Food was local, seasonal, and produced on a small scale. Social life revolved around harvests, public suppers, and feasts. And thousands of unemployed writers were given jobs chronicling, among other things, the way the country ate. Sound like heaven? Actually, this was the United States three generations ago.

The Food of a Younger Land, the latest book edited by Mark Kurlansky, is a collection of food writing that traipses in and out of kitchens, church suppers, and lumber camps to paint a portrait of American food culture in the 1930s and early ’40s, before it was forever changed by the advent of national highways, fast food, and industrial agriculture.

The book collects writing produced by the Federal Writers Project (FWP), a Works Projects Administration program that employed nearly 7,000 writers at its peak. Though most of its writers were novices, luminaries such as Saul Bellow, Eudora Welty, Richard Wright, Studs Terkel, and Zora Neale Hurston are among its alumni. FWP writers collected oral histories and wrote ethnographies and guidebooks.

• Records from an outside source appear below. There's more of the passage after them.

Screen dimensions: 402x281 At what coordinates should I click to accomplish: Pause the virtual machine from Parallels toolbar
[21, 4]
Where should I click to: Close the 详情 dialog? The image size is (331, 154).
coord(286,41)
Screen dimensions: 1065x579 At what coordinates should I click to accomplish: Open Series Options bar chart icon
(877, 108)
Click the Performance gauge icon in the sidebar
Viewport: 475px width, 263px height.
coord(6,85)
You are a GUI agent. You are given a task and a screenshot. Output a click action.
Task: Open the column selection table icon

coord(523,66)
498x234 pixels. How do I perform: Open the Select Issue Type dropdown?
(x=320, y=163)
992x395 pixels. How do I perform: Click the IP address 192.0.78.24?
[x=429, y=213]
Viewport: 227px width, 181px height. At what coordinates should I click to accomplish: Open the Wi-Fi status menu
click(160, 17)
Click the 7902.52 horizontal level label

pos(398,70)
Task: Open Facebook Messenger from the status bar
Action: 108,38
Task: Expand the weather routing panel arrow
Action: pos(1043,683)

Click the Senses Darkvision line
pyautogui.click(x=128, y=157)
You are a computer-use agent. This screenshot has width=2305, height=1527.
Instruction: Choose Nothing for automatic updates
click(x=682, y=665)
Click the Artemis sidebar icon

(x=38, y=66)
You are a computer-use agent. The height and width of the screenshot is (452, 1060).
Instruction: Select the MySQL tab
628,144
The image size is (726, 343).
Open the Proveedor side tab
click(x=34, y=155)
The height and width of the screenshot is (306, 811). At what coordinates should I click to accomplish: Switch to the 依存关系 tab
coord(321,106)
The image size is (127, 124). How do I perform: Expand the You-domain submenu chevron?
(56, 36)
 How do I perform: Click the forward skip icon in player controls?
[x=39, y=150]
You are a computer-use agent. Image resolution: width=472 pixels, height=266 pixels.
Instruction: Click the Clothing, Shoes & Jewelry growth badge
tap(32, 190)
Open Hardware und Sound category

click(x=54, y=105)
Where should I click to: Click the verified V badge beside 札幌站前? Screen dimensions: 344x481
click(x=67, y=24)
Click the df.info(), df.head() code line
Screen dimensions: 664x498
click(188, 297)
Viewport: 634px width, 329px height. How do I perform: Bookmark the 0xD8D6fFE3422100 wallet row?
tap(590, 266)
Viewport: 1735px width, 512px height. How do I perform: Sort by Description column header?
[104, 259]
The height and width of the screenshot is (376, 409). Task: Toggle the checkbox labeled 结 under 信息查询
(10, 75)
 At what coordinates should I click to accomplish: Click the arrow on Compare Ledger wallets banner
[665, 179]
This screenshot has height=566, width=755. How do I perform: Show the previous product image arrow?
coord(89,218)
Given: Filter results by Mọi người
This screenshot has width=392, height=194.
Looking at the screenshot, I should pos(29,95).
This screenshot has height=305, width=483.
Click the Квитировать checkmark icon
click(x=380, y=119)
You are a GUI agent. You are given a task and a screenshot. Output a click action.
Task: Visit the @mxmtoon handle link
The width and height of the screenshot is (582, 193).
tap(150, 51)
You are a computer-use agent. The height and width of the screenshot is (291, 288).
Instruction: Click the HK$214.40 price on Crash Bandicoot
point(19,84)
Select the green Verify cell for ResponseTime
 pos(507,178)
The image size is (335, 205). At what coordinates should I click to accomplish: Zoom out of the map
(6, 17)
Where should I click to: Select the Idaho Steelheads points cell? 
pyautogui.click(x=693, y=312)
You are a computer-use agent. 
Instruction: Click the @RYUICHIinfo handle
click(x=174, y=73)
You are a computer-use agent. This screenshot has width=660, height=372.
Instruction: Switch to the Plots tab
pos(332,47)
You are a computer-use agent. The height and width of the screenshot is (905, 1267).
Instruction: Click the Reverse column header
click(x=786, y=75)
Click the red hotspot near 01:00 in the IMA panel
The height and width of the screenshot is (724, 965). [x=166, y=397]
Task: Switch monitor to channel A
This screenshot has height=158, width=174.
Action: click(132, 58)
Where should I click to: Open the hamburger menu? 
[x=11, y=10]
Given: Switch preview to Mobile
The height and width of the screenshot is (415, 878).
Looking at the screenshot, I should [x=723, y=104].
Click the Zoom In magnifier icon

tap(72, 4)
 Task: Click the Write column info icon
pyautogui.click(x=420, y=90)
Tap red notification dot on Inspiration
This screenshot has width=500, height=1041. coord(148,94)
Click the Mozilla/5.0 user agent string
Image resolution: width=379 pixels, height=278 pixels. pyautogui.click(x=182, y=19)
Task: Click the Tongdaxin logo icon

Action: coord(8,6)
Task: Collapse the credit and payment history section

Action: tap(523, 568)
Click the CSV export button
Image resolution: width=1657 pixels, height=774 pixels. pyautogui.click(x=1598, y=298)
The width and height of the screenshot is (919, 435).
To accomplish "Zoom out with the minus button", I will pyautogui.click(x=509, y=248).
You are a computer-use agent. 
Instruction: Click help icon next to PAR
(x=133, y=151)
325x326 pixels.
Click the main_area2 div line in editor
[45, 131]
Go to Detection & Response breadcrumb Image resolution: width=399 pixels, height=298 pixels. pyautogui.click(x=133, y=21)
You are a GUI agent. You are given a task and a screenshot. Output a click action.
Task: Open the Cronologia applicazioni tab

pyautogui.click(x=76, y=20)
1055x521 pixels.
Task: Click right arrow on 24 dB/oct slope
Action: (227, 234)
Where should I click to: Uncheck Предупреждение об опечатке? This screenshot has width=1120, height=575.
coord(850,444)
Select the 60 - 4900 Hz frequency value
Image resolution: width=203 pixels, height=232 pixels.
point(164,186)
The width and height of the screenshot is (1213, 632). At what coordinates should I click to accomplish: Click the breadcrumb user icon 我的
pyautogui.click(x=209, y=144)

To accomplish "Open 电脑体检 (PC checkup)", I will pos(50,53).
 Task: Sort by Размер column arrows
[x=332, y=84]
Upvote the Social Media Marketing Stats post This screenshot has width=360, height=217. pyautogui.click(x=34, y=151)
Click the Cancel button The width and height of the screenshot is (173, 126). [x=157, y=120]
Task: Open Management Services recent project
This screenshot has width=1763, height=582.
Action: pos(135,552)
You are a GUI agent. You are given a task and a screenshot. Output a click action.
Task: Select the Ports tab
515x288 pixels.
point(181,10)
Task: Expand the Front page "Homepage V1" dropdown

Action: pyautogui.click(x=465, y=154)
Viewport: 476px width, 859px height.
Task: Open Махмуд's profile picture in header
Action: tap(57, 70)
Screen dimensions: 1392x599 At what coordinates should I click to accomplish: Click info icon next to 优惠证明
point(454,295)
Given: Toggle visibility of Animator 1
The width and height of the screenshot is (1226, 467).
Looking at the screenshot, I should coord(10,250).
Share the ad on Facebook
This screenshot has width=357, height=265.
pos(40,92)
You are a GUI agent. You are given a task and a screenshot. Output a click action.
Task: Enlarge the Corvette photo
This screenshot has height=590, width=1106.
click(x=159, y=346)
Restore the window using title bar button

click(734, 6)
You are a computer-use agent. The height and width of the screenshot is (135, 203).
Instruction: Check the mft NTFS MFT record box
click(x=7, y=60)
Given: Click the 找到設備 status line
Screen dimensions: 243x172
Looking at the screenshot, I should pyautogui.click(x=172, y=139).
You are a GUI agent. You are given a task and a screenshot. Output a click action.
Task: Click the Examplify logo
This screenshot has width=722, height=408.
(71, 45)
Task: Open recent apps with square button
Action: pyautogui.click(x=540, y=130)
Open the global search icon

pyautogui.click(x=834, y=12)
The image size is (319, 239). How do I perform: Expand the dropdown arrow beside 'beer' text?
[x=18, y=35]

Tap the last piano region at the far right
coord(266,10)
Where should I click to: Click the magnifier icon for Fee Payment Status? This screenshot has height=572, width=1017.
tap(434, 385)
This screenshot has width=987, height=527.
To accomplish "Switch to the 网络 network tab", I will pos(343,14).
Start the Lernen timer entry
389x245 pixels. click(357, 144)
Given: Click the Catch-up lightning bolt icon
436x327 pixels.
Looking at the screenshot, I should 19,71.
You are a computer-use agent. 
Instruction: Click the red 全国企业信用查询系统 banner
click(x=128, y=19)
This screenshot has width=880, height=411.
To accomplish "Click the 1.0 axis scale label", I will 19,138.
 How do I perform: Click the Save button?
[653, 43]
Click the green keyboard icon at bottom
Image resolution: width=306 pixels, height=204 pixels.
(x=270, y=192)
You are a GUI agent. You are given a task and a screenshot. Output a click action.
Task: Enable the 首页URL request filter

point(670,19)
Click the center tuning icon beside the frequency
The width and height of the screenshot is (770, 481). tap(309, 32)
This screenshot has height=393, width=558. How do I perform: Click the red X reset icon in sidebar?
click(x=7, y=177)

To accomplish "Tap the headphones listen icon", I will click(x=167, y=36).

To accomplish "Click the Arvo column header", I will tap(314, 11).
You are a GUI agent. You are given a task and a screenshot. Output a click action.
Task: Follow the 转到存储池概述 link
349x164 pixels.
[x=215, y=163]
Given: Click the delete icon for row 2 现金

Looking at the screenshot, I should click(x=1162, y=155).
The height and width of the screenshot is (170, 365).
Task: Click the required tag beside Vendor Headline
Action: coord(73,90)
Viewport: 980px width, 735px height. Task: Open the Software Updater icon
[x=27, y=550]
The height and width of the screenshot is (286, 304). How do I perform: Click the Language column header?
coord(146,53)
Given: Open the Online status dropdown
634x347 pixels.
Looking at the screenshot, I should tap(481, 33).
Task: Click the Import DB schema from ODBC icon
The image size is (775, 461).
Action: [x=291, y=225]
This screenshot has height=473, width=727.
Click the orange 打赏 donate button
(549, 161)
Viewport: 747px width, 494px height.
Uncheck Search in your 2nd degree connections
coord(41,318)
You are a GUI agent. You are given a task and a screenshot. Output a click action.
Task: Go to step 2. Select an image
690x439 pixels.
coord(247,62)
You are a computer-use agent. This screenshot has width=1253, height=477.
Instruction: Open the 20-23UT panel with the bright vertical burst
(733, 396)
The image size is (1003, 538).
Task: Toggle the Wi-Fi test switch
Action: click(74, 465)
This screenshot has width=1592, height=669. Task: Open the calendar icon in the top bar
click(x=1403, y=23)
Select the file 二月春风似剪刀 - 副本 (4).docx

In the late 1930s, the FWP turned its attention to food, beginning a book that was to be called “America Eats.” Food writing at that time was largely confined to recipe books and women’s magazines that “followed the belief that women were not interested in politics and social problems,” Kurlansky writes. In contrast, this book was to approach food seriously and divide its attention evenly between the food itself and the customs and culture that surrounded it.

But World War II changed all that. “America Eats” was abruptly abandoned after the attack on Pearl Harbor, and the unedited manuscripts were sent to the Library of Congress. A few years ago, Kurlansky stumbled upon the boxes in the course of research for another book, and gleaned “The Food of a Younger Land.”

A highlight is Mari Tomasi’s essay, “Italian Feed in Vermont.” The city of Barre was a granite center and drew droves of skilled carvers from northern Italy. But the trade was a dangerous one and made widows of many young wives. To support their children, some of these women opened their home kitchens, cooking “Italian feeds” for truck drivers, bureaucrats, and other professionals.

Tomasi describes the scene in Maria Stefani’s dining room after the appetizers and pasta course: “The food looks good; it tastes better. Geniality expands. Stomachs gorge in leisurely contentment. Belts loosen. Maria’s daughter, in horror, lest glutted appetites fail to appreciate the joys yet to come, hints subtly to novices, ‘Will you have salad with your meat? And will you have fried chicken or chicken alla cacciatore?’”

Another gem is William Lindsay White writing on barbecue, Kansas-style, which means cooking a steer underground for 30 hours. The meat must be eaten within an hour of being carved, he warns, for “if the sun ever rises on Barbecue its flavor vanishes like Cinderella’s silks and it becomes cold baked beef – staler in the chill dawn than illicit love.”

Forget about finding barbecue at a roadside joint; the best is found at celebrations. White writes, “True barbecue, like true love, cannot be bought but must always be given, and so is found only as a part of lavish hospitality in the cow country.”

And then there’s Claire Warner Churchill’s venomous denouncement of the mashed potatoes served in restaurants: “No, I am not to be fooled by your whipped potatoes, your fluffed potatoes, your watered pastes that pass in many restaurants for honest to God mashed potatoes. I know them for what they are: horrible travesties upon a self-respecting dish of mashed, and I mean mashed, not macerated potatoes.”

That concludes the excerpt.